I feel like I really learned to let go, as an actor. I came from a theater background and most of what I would do would be very rehearsed. I always joke that when we started out, I’d come to set having rehearsed in such a meticulous way, and Bill would come to set and he didn’t know his lines. [Laughs] And I’d be like, “Bill, I know you wrote it, but you’ve got to learn your lines or we’re not going to get to scene.” And equally for him with me, he was like, “Don’t worry so much about the lines, or don’t worry about getting it perfect. Just let it go and let’s see what we find.”

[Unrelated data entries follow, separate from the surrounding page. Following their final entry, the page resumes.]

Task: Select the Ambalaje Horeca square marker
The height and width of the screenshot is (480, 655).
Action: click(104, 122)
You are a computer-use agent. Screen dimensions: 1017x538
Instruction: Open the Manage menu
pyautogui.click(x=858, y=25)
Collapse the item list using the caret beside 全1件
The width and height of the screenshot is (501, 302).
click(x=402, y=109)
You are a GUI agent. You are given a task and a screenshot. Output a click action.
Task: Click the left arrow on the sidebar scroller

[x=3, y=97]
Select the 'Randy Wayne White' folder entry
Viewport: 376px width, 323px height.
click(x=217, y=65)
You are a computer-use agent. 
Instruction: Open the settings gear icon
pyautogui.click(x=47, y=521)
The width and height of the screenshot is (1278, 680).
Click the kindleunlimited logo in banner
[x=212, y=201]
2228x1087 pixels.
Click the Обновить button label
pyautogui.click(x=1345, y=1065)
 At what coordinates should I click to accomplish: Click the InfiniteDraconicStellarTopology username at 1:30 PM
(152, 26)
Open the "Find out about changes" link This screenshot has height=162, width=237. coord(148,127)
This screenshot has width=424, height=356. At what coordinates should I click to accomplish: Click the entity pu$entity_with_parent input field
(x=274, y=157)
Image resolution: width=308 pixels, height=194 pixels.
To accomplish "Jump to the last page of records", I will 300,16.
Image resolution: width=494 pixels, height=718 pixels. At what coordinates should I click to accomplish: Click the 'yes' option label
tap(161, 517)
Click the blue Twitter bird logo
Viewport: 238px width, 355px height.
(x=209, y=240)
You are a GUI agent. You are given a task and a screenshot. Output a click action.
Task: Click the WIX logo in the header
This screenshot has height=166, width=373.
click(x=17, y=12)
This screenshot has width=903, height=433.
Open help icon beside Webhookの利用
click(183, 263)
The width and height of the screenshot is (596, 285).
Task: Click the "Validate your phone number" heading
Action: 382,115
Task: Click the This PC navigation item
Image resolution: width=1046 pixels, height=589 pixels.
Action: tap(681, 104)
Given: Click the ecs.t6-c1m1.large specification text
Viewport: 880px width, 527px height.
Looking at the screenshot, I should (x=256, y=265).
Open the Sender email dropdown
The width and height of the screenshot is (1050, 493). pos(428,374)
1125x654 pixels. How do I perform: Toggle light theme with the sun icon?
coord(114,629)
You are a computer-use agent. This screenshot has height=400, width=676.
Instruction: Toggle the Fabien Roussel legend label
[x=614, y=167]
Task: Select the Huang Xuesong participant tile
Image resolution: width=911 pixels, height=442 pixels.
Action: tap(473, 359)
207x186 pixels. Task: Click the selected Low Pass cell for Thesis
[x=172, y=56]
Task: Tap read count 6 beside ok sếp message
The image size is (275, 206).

So, somewhere, we met in the middle. And I think I learned a lot as a performer. Going back to that scene when you were asking how I prepared, there’s something about trusting yourself that something can happen between action and cut if you’re with the right group of people who are as focused on telling the story as you are. And you can get out of your own way and just have fun with it. I think that was a big adjustment for me, and I hope I can bring it to other jobs. I felt like the freedom we found within the show, because of the trust we had in each other, was pretty profound and unparalleled. I hope I can sustain it. I mean, starting a new job you’re going to get first-day-of-school jitters, of course. But I hope that we can take what we found creatively onto other jobs.

DEADLINE: You’ve already found your next job, joining the cast of Industry for Season 3. What can you tell us about your experience with that show so far?

GOLDBERG: Listen, talk about preparation. That’s a show you’ve got to prep for. [Laughs] I’ve got to say a lot of things about money that I don’t understand, really quickly, and look like I do. So, that is not one you can phone in. It’s great. The character’s called Petra and she couldn’t be more opposite to Sally. Mickey [Down] and Konrad [Kay], the showrunners, are such smart guys, and there’s also a collaborative atmosphere on that set which I love. It’s very cool. It’s shot in a completely different way to Barry. Barry, this season in particular, it had such a cinematic scope, and we’d have these huge wides, or the landscape would be a character in the scene, [with] these locked-off shots and these oners.

On Industry, the camera plays a very voyeuristic role and is kind of roaming with you all the time, and catching things in real time as they happen. So, it’s a very different technical exercise, and it’s really fun. It’s a total change for me, and the cast are just so talented.

I do feel old. [Laughs] I got to be the youngest on Barry, and not on this set.

DEADLINE: What are your goals as you look ahead to the next stages of your career?

GOLDBERG: I’m really hoping to write and create my own work. I feel like one thing that I really learned on Barry was, it can take 10 s**t ideas to get to the 11th one that’s the good one, and you’ve just got to keep throwing muck against the wall and not have an ego about it. It was such a collaborative set and I was given a lot of creative freedom with Sally, which was such a gift, that it gave me a lot of confidence in my own writing. Sally was a brilliant part, and it’s not always the case for women. Things are getting better, but sometimes I look at my inbox and it can be a bleak Tuesday, when you’re looking at another worried wife role where every line she has is a question or a piece of exposition.

So, I feel inspired to write my own material. I’m not really supposed to be promoting Sisters, but I made my own show called Sisters, and I enjoy being on the other side of the camera so much. I love acting, and I’ll hopefully always be able to do that, but it was very fun to explore all the other sides [behind the scenes], and humbling. You just realize how much work goes into it for years, so that you might stand on a little mark and say a few lines. I’ll never approach acting the same way after understanding just how much blood, sweat and tears goes in before and after that moment.